> [Records for the exercise]
════════════════════

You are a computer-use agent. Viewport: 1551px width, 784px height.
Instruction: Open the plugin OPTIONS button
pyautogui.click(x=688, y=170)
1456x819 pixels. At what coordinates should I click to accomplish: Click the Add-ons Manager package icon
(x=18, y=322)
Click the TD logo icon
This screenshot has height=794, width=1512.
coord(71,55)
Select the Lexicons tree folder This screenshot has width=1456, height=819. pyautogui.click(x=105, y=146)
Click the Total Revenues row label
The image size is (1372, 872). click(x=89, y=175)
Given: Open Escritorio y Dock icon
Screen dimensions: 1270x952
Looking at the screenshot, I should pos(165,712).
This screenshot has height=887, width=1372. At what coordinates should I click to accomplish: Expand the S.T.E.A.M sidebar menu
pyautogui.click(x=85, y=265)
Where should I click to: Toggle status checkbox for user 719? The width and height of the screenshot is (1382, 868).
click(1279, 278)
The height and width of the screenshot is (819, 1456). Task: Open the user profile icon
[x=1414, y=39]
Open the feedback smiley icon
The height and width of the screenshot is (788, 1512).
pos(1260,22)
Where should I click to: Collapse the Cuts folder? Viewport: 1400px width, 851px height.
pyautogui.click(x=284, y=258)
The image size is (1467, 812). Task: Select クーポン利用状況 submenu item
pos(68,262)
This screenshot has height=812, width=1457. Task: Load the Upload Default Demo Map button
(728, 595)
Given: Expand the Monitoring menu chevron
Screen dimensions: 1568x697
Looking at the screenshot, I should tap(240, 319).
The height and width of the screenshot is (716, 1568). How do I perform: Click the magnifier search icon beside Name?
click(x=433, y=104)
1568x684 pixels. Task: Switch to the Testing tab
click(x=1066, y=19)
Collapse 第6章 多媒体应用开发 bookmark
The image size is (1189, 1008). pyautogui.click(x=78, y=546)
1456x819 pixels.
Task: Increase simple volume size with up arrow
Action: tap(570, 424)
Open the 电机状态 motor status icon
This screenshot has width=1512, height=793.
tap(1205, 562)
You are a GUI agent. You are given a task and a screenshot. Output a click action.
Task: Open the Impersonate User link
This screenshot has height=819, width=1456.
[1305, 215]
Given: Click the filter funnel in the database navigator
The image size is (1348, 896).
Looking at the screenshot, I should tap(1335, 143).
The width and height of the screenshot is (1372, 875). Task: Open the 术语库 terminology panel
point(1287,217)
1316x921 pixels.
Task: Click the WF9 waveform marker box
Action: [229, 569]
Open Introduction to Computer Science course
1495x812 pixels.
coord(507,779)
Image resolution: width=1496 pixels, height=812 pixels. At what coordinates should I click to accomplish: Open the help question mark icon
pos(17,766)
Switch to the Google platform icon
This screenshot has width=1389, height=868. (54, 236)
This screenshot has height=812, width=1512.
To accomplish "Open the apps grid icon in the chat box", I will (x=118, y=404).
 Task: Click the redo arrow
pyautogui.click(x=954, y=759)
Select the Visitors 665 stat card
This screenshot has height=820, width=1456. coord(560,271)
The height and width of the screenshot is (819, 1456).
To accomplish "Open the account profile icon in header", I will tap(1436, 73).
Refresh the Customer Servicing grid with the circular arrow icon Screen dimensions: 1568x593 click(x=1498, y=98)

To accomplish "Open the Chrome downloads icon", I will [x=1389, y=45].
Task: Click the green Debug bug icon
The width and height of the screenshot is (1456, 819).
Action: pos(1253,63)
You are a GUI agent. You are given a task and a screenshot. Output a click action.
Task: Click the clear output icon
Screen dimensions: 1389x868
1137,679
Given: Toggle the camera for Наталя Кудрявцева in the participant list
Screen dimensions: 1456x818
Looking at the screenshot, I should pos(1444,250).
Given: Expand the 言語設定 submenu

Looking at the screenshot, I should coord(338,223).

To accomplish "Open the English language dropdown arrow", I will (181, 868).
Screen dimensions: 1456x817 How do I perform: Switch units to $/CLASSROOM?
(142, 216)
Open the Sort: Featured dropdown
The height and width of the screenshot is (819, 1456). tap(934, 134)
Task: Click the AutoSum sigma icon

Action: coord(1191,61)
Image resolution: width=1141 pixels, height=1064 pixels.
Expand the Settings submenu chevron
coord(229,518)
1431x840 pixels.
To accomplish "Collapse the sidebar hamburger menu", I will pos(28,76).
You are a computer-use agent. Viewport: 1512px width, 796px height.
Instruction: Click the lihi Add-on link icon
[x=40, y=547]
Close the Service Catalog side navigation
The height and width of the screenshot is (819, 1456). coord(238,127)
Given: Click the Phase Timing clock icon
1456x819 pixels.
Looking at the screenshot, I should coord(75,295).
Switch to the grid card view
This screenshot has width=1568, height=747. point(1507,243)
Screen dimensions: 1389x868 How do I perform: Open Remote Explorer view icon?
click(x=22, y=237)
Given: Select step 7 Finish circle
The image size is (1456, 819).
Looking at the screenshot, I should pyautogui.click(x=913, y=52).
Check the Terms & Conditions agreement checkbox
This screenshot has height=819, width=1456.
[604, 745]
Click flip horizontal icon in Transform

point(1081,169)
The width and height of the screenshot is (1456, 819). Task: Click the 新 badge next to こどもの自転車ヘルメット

════════════════════

> [Exercise aim] Set down the material exactly, keeping every line.

> [Task solution]
You are a computer-use agent. Viewport: 1551px width, 784px height.
Instruction: Open the plugin OPTIONS button
pyautogui.click(x=688, y=170)
1456x819 pixels. At what coordinates should I click to accomplish: Click the Add-ons Manager package icon
(x=18, y=322)
Click the TD logo icon
This screenshot has height=794, width=1512.
coord(71,55)
Select the Lexicons tree folder This screenshot has width=1456, height=819. pyautogui.click(x=105, y=146)
Click the Total Revenues row label
The image size is (1372, 872). click(x=89, y=175)
Given: Open Escritorio y Dock icon
Screen dimensions: 1270x952
Looking at the screenshot, I should pos(165,712).
This screenshot has height=887, width=1372. At what coordinates should I click to accomplish: Expand the S.T.E.A.M sidebar menu
pyautogui.click(x=85, y=265)
Where should I click to: Toggle status checkbox for user 719? The width and height of the screenshot is (1382, 868).
click(1279, 278)
The height and width of the screenshot is (819, 1456). Task: Open the user profile icon
[x=1414, y=39]
Open the feedback smiley icon
The height and width of the screenshot is (788, 1512).
pos(1260,22)
Where should I click to: Collapse the Cuts folder? Viewport: 1400px width, 851px height.
pyautogui.click(x=284, y=258)
The image size is (1467, 812). Task: Select クーポン利用状況 submenu item
pos(68,262)
This screenshot has height=812, width=1457. Task: Load the Upload Default Demo Map button
(728, 595)
Given: Expand the Monitoring menu chevron
Screen dimensions: 1568x697
Looking at the screenshot, I should tap(240, 319).
The height and width of the screenshot is (716, 1568). How do I perform: Click the magnifier search icon beside Name?
click(x=433, y=104)
1568x684 pixels. Task: Switch to the Testing tab
click(x=1066, y=19)
Collapse 第6章 多媒体应用开发 bookmark
The image size is (1189, 1008). pyautogui.click(x=78, y=546)
1456x819 pixels.
Task: Increase simple volume size with up arrow
Action: tap(570, 424)
Open the 电机状态 motor status icon
This screenshot has width=1512, height=793.
tap(1205, 562)
You are a GUI agent. You are given a task and a screenshot. Output a click action.
Task: Open the Impersonate User link
This screenshot has height=819, width=1456.
[1305, 215]
Given: Click the filter funnel in the database navigator
The image size is (1348, 896).
Looking at the screenshot, I should tap(1335, 143).
The width and height of the screenshot is (1372, 875). Task: Open the 术语库 terminology panel
point(1287,217)
1316x921 pixels.
Task: Click the WF9 waveform marker box
Action: [229, 569]
Open Introduction to Computer Science course
1495x812 pixels.
coord(507,779)
Image resolution: width=1496 pixels, height=812 pixels. At what coordinates should I click to accomplish: Open the help question mark icon
pos(17,766)
Switch to the Google platform icon
This screenshot has width=1389, height=868. (54, 236)
This screenshot has height=812, width=1512.
To accomplish "Open the apps grid icon in the chat box", I will (x=118, y=404).
 Task: Click the redo arrow
pyautogui.click(x=954, y=759)
Select the Visitors 665 stat card
This screenshot has height=820, width=1456. coord(560,271)
The height and width of the screenshot is (819, 1456).
To accomplish "Open the account profile icon in header", I will tap(1436, 73).
Refresh the Customer Servicing grid with the circular arrow icon Screen dimensions: 1568x593 click(x=1498, y=98)

To accomplish "Open the Chrome downloads icon", I will [x=1389, y=45].
Task: Click the green Debug bug icon
The width and height of the screenshot is (1456, 819).
Action: pos(1253,63)
You are a GUI agent. You are given a task and a screenshot. Output a click action.
Task: Click the clear output icon
Screen dimensions: 1389x868
1137,679
Given: Toggle the camera for Наталя Кудрявцева in the participant list
Screen dimensions: 1456x818
Looking at the screenshot, I should pos(1444,250).
Given: Expand the 言語設定 submenu

Looking at the screenshot, I should coord(338,223).

To accomplish "Open the English language dropdown arrow", I will (181, 868).
Screen dimensions: 1456x817 How do I perform: Switch units to $/CLASSROOM?
(142, 216)
Open the Sort: Featured dropdown
The height and width of the screenshot is (819, 1456). tap(934, 134)
Task: Click the AutoSum sigma icon

Action: coord(1191,61)
Image resolution: width=1141 pixels, height=1064 pixels.
Expand the Settings submenu chevron
coord(229,518)
1431x840 pixels.
To accomplish "Collapse the sidebar hamburger menu", I will pos(28,76).
You are a computer-use agent. Viewport: 1512px width, 796px height.
Instruction: Click the lihi Add-on link icon
[x=40, y=547]
Close the Service Catalog side navigation
The height and width of the screenshot is (819, 1456). coord(238,127)
Given: Click the Phase Timing clock icon
1456x819 pixels.
Looking at the screenshot, I should coord(75,295).
Switch to the grid card view
This screenshot has width=1568, height=747. point(1507,243)
Screen dimensions: 1389x868 How do I perform: Open Remote Explorer view icon?
click(x=22, y=237)
Given: Select step 7 Finish circle
The image size is (1456, 819).
Looking at the screenshot, I should pyautogui.click(x=913, y=52).
Check the Terms & Conditions agreement checkbox
This screenshot has height=819, width=1456.
[604, 745]
Click flip horizontal icon in Transform

point(1081,169)
The width and height of the screenshot is (1456, 819). Task: Click the 新 badge next to こどもの自転車ヘルメット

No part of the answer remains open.